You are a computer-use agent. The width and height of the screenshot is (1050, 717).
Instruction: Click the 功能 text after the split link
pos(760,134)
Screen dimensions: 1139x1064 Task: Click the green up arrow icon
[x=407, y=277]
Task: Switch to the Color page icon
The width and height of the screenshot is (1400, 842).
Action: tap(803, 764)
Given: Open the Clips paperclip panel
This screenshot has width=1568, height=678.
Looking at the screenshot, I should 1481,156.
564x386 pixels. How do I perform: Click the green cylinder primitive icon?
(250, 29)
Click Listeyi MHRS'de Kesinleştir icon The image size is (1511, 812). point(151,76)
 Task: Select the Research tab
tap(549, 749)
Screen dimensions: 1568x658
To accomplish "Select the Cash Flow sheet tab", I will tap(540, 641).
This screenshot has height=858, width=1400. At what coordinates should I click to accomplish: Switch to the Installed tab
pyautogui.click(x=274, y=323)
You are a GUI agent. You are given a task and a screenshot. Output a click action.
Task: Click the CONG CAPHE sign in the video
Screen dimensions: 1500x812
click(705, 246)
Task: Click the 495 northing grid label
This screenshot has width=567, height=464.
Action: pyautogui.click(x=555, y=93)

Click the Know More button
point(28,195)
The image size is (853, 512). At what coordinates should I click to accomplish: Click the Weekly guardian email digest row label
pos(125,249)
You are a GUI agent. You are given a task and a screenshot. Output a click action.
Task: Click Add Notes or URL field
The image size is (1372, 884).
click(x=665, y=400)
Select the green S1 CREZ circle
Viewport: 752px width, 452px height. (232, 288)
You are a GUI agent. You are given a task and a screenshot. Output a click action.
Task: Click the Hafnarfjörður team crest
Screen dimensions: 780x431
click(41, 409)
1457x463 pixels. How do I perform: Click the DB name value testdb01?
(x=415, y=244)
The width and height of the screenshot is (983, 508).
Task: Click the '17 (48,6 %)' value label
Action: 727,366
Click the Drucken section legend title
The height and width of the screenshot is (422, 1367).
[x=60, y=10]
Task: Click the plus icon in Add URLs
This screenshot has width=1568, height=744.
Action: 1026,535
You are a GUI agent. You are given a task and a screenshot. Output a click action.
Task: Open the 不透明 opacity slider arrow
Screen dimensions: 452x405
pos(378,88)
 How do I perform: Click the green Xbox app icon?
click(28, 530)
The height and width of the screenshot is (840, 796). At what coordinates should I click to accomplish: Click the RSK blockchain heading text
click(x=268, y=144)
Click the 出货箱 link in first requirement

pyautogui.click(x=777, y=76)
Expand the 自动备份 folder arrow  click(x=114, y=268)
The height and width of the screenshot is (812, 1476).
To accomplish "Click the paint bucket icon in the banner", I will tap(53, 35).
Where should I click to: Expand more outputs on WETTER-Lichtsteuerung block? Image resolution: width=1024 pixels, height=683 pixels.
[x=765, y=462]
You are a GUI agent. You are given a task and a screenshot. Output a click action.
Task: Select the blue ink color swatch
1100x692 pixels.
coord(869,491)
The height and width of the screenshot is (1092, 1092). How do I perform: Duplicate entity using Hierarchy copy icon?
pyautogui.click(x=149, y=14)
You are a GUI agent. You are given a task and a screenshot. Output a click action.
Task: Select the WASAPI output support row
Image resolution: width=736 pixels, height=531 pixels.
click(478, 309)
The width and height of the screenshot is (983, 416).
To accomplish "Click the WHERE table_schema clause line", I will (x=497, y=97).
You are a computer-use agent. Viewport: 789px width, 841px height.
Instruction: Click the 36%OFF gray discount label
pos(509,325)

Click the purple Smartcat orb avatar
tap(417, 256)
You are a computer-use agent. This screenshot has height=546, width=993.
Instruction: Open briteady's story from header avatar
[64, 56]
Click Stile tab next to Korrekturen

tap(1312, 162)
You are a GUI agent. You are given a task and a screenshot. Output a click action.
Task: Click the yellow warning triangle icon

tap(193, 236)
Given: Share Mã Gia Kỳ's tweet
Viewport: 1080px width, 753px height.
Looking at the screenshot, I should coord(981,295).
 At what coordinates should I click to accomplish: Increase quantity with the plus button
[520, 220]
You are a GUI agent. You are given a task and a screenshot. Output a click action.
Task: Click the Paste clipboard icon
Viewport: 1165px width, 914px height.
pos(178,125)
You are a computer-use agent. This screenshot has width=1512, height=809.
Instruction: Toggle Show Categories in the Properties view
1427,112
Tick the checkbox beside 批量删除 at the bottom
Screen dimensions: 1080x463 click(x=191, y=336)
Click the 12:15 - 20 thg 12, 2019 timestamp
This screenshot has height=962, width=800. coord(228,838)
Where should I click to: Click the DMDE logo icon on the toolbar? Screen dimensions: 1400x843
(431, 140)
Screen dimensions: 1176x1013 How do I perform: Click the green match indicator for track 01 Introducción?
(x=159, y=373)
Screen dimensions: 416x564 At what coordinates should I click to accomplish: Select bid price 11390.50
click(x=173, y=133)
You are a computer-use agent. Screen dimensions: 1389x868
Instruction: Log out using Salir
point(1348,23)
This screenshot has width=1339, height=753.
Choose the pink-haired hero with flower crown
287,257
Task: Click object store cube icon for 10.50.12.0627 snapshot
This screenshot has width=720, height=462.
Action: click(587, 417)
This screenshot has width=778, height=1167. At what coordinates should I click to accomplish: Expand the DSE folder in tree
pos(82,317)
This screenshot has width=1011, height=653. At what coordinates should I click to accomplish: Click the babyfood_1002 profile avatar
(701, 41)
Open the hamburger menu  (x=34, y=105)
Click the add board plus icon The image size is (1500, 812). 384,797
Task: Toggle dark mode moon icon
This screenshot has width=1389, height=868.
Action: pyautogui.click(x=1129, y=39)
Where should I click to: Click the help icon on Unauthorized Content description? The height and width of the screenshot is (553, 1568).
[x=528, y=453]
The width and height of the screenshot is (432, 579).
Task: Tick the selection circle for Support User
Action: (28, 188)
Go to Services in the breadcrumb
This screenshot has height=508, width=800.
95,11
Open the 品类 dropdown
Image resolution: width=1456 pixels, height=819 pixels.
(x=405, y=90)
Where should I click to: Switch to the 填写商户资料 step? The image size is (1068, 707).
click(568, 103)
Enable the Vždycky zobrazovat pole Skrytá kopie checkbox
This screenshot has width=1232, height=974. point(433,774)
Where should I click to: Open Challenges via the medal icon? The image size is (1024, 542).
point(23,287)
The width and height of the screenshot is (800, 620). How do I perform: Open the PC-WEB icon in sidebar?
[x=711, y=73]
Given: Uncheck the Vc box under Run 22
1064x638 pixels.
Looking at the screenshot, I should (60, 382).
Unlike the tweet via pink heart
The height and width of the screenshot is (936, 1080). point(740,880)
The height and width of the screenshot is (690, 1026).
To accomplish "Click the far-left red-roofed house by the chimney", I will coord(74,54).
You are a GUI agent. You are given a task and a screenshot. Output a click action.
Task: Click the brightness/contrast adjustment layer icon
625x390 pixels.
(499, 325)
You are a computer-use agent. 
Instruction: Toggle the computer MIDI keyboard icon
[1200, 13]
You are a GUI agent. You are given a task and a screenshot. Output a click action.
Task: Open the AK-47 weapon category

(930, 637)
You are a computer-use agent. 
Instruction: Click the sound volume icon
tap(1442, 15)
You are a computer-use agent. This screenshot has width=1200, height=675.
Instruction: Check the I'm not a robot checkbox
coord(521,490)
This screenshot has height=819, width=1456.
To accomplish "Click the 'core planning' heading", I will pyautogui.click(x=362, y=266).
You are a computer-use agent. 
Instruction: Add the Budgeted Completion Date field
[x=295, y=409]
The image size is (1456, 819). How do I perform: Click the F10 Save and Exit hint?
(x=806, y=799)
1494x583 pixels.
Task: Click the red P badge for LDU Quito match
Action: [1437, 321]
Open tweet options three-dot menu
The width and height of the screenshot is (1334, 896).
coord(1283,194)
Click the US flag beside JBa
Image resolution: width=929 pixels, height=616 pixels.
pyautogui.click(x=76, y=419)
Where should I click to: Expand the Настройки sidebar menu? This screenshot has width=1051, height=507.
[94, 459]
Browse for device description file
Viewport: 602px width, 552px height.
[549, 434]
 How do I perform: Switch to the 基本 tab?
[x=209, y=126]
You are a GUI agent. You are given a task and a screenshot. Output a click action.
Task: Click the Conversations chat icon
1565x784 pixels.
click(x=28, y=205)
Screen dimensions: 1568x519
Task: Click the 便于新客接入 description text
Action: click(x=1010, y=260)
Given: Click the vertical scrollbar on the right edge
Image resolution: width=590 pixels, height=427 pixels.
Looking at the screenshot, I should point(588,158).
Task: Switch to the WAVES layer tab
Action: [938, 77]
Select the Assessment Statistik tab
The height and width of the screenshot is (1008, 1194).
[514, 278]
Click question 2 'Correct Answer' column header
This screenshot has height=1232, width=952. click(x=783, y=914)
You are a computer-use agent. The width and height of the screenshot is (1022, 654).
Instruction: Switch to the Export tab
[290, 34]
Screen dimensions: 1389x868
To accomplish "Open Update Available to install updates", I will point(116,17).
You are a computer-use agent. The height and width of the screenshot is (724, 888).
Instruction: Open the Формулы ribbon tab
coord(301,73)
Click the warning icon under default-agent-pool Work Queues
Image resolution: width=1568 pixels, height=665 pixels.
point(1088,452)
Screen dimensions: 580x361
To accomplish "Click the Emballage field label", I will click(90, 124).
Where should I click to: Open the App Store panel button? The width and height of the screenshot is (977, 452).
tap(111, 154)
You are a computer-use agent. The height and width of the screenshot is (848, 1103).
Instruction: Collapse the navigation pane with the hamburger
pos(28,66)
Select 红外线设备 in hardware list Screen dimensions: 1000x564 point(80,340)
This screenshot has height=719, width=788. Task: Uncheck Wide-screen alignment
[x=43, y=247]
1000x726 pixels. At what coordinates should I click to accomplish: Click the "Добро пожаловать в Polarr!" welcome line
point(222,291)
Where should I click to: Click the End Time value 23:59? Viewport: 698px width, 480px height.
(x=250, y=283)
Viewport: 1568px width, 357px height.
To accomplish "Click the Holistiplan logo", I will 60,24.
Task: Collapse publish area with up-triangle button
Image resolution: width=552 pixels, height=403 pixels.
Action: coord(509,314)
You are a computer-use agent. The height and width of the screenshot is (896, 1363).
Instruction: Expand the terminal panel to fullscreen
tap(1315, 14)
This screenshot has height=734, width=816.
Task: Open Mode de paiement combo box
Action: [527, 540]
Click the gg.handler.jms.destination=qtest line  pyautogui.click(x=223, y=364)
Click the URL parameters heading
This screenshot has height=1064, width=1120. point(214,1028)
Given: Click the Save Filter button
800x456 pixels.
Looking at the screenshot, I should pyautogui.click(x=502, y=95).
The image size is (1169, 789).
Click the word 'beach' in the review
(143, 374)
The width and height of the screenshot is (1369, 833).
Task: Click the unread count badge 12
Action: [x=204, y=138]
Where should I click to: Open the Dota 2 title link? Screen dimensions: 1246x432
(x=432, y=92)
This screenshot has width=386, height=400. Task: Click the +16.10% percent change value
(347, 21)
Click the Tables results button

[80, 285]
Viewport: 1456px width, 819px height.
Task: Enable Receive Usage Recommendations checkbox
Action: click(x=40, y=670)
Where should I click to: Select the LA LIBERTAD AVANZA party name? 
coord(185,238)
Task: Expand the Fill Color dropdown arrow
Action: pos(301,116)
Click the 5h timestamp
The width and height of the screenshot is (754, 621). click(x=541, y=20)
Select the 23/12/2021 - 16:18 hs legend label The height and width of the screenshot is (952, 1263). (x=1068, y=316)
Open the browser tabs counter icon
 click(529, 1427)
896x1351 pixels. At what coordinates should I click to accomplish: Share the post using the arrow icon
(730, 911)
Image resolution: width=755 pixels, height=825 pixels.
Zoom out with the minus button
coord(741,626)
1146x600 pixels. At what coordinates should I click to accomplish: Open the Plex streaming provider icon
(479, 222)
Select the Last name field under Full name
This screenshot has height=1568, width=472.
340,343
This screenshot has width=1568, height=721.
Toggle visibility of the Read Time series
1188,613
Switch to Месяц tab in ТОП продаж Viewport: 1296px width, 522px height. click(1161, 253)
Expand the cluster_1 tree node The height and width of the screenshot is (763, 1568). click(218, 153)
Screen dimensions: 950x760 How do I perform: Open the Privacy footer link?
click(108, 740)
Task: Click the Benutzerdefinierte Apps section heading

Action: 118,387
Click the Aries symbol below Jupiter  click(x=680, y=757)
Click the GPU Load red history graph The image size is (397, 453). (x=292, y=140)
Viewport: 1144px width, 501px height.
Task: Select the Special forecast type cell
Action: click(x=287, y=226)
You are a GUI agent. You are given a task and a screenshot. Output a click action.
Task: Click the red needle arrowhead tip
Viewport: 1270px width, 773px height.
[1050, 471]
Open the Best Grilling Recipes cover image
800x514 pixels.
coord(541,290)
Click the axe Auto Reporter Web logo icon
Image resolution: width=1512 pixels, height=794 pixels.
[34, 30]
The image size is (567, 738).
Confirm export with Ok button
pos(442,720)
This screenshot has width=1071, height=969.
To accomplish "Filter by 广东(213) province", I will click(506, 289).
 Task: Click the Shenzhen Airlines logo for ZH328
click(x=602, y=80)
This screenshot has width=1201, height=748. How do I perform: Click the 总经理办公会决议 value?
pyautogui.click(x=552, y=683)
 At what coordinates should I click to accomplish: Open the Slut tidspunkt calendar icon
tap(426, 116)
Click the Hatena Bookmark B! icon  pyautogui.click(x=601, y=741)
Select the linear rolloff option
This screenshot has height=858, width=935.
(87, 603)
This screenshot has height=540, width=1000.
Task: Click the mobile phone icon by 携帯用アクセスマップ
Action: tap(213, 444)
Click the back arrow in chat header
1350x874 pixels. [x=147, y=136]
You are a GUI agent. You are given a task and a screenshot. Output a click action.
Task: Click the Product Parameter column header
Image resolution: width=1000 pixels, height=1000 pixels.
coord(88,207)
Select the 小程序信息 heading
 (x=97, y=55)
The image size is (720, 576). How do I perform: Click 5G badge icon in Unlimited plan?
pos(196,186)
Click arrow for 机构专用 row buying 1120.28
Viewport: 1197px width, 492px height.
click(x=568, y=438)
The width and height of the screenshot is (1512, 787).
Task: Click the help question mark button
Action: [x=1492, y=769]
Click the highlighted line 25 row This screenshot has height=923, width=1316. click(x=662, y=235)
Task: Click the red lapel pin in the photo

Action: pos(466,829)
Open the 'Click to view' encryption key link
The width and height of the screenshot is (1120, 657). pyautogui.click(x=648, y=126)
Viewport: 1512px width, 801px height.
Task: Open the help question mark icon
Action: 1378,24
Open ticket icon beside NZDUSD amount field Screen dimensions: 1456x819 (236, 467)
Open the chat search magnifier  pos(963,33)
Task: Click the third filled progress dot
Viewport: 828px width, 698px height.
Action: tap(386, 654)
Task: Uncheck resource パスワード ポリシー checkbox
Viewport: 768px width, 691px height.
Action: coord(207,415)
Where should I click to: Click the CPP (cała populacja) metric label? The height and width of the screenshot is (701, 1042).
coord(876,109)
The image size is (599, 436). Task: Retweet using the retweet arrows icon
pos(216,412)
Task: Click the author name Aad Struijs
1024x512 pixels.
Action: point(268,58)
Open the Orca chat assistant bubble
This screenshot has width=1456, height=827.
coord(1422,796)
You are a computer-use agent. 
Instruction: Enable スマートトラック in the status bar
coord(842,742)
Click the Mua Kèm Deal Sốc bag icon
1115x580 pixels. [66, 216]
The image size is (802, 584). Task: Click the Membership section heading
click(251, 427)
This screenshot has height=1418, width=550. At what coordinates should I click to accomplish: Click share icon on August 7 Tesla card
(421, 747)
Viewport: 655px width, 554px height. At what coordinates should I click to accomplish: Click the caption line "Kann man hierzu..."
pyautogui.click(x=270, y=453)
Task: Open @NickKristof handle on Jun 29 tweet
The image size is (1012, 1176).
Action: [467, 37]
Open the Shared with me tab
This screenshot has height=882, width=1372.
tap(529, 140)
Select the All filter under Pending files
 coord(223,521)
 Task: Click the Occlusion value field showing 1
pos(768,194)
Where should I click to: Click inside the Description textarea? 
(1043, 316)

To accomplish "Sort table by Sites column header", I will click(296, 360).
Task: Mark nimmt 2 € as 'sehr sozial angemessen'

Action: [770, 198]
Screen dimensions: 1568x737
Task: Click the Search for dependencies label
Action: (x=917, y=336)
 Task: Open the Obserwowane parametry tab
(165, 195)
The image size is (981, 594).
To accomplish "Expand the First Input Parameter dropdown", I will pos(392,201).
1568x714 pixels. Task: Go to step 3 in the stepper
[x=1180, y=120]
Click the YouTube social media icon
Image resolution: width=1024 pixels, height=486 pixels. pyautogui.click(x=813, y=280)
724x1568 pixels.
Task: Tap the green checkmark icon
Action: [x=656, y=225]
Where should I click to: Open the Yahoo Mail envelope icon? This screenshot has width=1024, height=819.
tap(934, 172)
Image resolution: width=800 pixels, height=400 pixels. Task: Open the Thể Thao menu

=== TASK ===
Find each line in the data above that contains the string "title" and copy those lines in full. Case counts.

=== EXPECTED ANSWER ===
Click the Drucken section legend title
Where should I click to: Open the Dota 2 title link? Screen dimensions: 1246x432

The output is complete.